Bonhams is set to auction a rare 1938 etching of Maar later this month showing the Frenchwoman’s “almond nose” and “parted lips” in a state of repose. Picasso had met Maar just two years earlier, and had already embarked on a fully-flung, passionate relationship. Maar was most famously portrayed as 1937’s Weeping Woman, in which she is seen holding a handkerchief up to her grotesquely-distorted face. By comparison Buste de femme a la chaise, say experts, is practically a love letter.

“Despite its small size, this print is a monumental portrait of Picasso’s most famous mistress, who the artist met in 1936,” said Tabitha Philpott-Kent, a specialist in Bonhams’ print department. “By this point their relationship is already deteriorating, even though it is very early on, because of all the women in his life. In many of the other works Maar is shown in tears; people often prefer to see that kind of anguish on her face but for him to show her in such different guises expresses how turbulent their relationship could actually be.”

The lovers met in Paris when Maar was 29 and Picasso was 54, after being introduced by the poet Paul Eluard. Maar famously became the love rival of Picasso’s blond mistress Marie-Therese Walter, who had a new-born daughter, Maya, by the Spaniard. Maar was often depicted in tears, and later also had to compete with Picasso’s affections for another lover, Francoise Gilot.

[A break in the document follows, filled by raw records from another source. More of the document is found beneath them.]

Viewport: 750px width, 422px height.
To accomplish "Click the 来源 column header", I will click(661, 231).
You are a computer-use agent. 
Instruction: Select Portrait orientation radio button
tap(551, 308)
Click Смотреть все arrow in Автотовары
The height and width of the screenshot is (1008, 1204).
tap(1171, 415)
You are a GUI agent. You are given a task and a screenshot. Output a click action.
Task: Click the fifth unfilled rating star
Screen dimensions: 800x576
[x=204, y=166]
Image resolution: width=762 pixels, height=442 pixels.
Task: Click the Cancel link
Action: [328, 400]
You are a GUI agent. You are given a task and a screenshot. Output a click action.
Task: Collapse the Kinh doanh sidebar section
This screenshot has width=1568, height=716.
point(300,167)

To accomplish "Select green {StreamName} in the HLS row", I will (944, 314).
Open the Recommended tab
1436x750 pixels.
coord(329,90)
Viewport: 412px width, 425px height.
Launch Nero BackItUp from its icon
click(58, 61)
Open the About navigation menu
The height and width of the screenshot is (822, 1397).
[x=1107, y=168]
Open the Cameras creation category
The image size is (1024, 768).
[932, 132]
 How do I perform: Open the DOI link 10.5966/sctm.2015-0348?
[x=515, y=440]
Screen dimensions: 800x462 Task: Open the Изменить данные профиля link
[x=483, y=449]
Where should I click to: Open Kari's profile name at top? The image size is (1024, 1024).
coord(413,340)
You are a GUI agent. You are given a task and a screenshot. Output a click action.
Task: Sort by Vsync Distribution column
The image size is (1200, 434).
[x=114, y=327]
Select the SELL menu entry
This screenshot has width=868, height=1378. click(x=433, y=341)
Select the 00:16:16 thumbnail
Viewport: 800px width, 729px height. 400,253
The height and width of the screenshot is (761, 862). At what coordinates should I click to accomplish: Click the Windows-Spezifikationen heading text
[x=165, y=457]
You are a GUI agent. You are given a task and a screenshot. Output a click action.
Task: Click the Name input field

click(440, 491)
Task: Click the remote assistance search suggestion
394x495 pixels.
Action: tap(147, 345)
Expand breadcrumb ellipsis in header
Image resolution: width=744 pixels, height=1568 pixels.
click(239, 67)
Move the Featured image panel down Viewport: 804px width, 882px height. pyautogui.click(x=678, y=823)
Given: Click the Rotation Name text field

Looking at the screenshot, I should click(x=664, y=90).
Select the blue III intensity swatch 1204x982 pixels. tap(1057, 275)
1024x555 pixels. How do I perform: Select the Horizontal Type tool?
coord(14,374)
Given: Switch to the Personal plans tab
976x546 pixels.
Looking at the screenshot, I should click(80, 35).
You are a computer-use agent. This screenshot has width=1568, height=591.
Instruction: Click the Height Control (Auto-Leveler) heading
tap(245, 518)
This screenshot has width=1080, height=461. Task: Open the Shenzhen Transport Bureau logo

The Bonhams lot is one of four in the world and is from the personal collection of Picasso’s granddaughter Marina. Although unsigned, it contains a surrealist description of the work by the artist beneath it, telling in detail in French the contents of the etching. The other famous work showing Maar looking similar to this is Dora Maar au Chat, which sold at Sotheby’s to an anonymous buyer for $95.2m, making it the second most expensive painting ever sold at auction in May 2006. This was later reported to have been sold to a Russian buyer.

“I have never seen this print at auction before,” said Bonhams head of prints Robert Kennan. “It’s a particularly evocative example of Picasso’s style in the late 30s and has impeccable provenance.” The work was produced in 10 “states” - each “state” being a subtle alteration by the artist of an original image - with this particular work taken from the eighth of these 10. This is the only one on paper watermarked by Picasso which accounts for its rarity. The auction catalogue describes how such works “are the most unsettling of [Picasso’s] portraits, with the strength of the etching and its complex composition serving to epitomise [both] the challenges of Picasso making the print as well as the challenges of his life.” Buste de femme a la chaise was completed the year after Picasso’s great Spanish Civil War masterpiece Guernica. Picasso abandoned Maar when he sensed her impending madness, once claiming that she had become the “personification of war”.

“He did struggle to dominate her,” added Philpott-Kent. “She was only woman who couldn’t be controlled by him and they had quite a complex relationship, helped not least, by the paintings which he completed of other women. It is exciting to have an image of Dora Maar because she is one of the most popular subjects among collectors. The text beneath is a rough translation of the image, literally a line by line description of what is place where.”

The Bonhams sale will also feature several other Picasso works including 1960’s Nature Morte au Crane and 1963’s Femme Assise en Pyjama de Plage. Continuing the Picasso theme, English painter Patrick Caulfield, who died in 2005, produced a version of Picasso’s 1907 oil painting Les Demoiselles d’Avignon as imagined from the back. His piece, Les Demoiselles vues de derriere, is expected to reach upwards of £10,000.